Extract:
----

For daily functioning and commerce of the United States and any other country, electricity generation is necessary. The main compositions of a power grid include generating electricity by power plants, transmission and distribution lines, and systems transferring to end-users. Additionally, the wholesale power companies, private and public electricity forms are connected to the power grid. Most electric grids have high levels of reliability despite their vulnerability to failures due to operational, manufactured, or natural events. New and evolving cybersecurity threats face the bulk power system. These threats can directly focus on the electric grid or its critical infrastructure affecting the grid’s operations. The intrusions that manipulate the industrial control system (ICS) networks are the most common and greatest threats of the grid and lead to malware capable of causing damage and controlling some aspects of the functionality of the grid. Recently, the internet of things (IoT) has raised several concerns, including the launch of denial-of-service and many other threats by botnet malware. Therefore, a potential impairment or manipulated operation of electric power networks might result from similar attacks on IoT devices.
The most recent malware threats include triton, crush override, black energy2 and 3, and those from the IoT. The triton is a threat that intends high impact attacks with physical consequences without any financial shakedown and affecting the triconex safety instrumented (SIS) systems controllers. In other instances, the triton uses a remotely accesses Trojan to practice their malware targets. An attack on the transmission control center is caused by crash override malware (Ashok et al.,2017). It can access the power grid systems used for their internal communications, thus destroying the physical systems. Another similar threat was STUXNET that destroyed centrifuges for uranium enrichment. Additionally, the black energy software can gather information causing vulnerability in critical infrastructure firms.
Power plants have been proved to be vulnerable to security attacks, specifically cyberattacks. Several resources cause cyber security, including professional hackers, current or former employees, professional attackers, organized crime groups, and industrial spies. These hacktivists are more likely to cause direct physical destruction to the power systems than any other part (Wencui et al.,2018). Various strategies have been devised to prevent such malware operations from fighting against these physical and cyberattacks in the future. These include increased cyber monitoring and incident reporting, enhanced threat and risk assessment, and building resiliency in the power grid.

----

Task list:
**1)** Answer these questions from the power grid cybersecurity passage:
(a) What does crash override malware attack?
(b) What did STUXNET destroy?
(c) Which intrusions are called the most common and greatest threats to the grid?
**2)** Render this sentence from the power grid cybersecurity passage in French: "Power plants have been proved to be vulnerable to security attacks, specifically cyberattacks."
**3)** According to the power grid cybersecurity passage, why might attacks on IoT devices impair or manipulate the operation of electric power networks?

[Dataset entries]
----

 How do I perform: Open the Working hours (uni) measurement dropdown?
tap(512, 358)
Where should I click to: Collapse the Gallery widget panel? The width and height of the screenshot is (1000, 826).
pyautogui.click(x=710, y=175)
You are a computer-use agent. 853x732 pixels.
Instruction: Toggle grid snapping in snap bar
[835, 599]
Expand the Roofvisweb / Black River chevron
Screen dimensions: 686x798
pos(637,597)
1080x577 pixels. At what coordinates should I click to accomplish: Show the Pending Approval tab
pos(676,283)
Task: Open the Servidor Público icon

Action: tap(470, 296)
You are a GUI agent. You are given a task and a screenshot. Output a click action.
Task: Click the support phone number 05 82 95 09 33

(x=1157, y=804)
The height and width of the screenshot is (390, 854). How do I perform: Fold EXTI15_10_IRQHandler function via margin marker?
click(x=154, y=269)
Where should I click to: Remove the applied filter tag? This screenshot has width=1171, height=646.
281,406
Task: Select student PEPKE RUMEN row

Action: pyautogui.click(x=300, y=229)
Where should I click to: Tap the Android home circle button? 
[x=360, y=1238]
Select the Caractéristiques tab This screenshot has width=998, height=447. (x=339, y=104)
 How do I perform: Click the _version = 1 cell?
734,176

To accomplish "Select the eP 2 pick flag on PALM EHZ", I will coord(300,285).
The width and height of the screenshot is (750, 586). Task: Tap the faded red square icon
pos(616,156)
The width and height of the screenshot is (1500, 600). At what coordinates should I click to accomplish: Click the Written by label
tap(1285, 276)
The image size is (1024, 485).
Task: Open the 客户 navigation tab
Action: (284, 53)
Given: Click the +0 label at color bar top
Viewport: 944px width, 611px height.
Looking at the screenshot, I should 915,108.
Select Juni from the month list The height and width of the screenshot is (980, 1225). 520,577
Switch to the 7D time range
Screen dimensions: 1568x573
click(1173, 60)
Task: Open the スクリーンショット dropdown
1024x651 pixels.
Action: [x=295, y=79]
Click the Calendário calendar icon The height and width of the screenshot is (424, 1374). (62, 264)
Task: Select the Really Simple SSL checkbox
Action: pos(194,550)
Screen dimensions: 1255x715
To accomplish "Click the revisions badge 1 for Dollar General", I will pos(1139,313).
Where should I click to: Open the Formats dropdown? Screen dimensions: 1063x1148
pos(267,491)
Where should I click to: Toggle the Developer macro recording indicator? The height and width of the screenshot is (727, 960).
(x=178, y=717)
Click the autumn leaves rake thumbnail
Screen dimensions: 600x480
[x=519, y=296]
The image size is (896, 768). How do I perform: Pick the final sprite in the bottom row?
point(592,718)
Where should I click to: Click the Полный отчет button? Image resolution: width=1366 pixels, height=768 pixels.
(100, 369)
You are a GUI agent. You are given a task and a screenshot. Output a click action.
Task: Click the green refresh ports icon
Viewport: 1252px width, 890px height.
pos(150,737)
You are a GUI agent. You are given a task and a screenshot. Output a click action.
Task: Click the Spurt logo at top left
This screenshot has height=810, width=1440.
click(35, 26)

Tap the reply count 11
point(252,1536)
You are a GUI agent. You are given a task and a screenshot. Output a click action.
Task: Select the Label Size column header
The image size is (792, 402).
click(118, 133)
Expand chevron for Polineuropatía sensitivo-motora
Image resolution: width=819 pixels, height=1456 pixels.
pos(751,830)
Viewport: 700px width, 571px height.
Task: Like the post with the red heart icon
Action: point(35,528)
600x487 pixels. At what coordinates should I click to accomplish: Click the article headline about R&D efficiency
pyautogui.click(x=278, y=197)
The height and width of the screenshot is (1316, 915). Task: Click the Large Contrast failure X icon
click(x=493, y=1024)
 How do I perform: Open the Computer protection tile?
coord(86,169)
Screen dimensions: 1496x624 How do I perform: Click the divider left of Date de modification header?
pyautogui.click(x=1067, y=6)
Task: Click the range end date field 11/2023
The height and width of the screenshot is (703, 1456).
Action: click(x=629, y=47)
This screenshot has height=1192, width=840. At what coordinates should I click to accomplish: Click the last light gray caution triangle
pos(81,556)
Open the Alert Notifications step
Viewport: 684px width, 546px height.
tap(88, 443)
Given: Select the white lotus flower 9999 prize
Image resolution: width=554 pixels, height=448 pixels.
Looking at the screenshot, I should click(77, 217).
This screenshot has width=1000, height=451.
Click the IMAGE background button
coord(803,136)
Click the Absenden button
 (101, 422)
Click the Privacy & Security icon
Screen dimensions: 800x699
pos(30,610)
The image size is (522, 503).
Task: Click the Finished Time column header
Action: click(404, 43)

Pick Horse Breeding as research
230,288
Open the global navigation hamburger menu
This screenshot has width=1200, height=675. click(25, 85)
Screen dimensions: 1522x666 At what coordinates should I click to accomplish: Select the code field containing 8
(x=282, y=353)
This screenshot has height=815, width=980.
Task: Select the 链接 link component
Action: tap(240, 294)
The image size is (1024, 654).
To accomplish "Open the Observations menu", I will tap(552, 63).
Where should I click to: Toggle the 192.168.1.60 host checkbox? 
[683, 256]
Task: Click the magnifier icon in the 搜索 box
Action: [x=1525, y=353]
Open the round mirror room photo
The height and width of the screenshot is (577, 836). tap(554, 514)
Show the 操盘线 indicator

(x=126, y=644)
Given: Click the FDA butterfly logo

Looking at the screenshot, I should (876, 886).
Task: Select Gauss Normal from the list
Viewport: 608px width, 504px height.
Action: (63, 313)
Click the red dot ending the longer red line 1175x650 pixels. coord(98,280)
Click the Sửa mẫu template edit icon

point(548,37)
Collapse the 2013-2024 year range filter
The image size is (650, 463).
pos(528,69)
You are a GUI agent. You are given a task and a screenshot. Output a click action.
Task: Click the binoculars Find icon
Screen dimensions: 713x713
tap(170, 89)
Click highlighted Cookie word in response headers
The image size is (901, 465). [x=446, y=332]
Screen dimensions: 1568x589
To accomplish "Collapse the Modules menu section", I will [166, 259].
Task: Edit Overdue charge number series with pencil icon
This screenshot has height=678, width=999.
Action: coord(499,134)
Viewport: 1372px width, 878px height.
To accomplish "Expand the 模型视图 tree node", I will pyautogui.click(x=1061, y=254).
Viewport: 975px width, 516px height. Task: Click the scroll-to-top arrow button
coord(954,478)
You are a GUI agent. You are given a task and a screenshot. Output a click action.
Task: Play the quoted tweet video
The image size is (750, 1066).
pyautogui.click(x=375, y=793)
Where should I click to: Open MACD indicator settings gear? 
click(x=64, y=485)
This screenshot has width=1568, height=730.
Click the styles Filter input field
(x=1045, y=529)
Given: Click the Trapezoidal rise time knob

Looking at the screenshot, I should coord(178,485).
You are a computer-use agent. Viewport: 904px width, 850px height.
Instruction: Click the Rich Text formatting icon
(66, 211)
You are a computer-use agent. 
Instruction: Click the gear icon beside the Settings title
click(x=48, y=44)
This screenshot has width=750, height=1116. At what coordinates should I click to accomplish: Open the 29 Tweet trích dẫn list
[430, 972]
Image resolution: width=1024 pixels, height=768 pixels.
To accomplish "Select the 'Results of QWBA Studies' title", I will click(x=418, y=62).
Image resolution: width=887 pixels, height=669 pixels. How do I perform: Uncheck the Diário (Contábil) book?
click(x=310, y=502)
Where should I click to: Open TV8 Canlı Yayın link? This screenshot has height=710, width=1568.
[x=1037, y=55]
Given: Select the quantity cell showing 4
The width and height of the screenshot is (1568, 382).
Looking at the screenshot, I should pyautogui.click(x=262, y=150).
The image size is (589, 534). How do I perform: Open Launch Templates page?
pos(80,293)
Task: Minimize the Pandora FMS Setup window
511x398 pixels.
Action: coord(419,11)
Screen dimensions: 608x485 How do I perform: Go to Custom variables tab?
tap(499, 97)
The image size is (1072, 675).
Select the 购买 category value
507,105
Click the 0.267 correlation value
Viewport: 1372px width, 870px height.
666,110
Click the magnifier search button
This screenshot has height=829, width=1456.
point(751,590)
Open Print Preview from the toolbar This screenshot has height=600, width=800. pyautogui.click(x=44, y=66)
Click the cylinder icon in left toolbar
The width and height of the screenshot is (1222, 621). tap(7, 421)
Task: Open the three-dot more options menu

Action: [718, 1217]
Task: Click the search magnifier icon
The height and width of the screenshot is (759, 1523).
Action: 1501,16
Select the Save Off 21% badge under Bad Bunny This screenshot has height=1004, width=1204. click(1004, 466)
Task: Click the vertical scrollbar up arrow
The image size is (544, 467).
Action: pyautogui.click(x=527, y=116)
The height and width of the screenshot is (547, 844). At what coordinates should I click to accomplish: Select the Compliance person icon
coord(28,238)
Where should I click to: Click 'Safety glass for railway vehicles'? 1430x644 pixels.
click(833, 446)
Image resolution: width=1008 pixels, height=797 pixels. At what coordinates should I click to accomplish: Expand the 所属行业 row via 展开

----

Responses:
**1)**
(a) The transmission control center.
(b) Centrifuges for uranium enrichment.
(c) Intrusions that manipulate industrial control system (ICS) networks.

**2)** Il a été prouvé que les centrales électriques sont vulnérables aux attaques de sécurité, en particulier aux cyberattaques.

**3)** The internet of things has raised concerns about botnet malware launching denial-of-service and many other threats. Therefore, similar attacks on IoT devices might impair or manipulate the operation of electric power networks.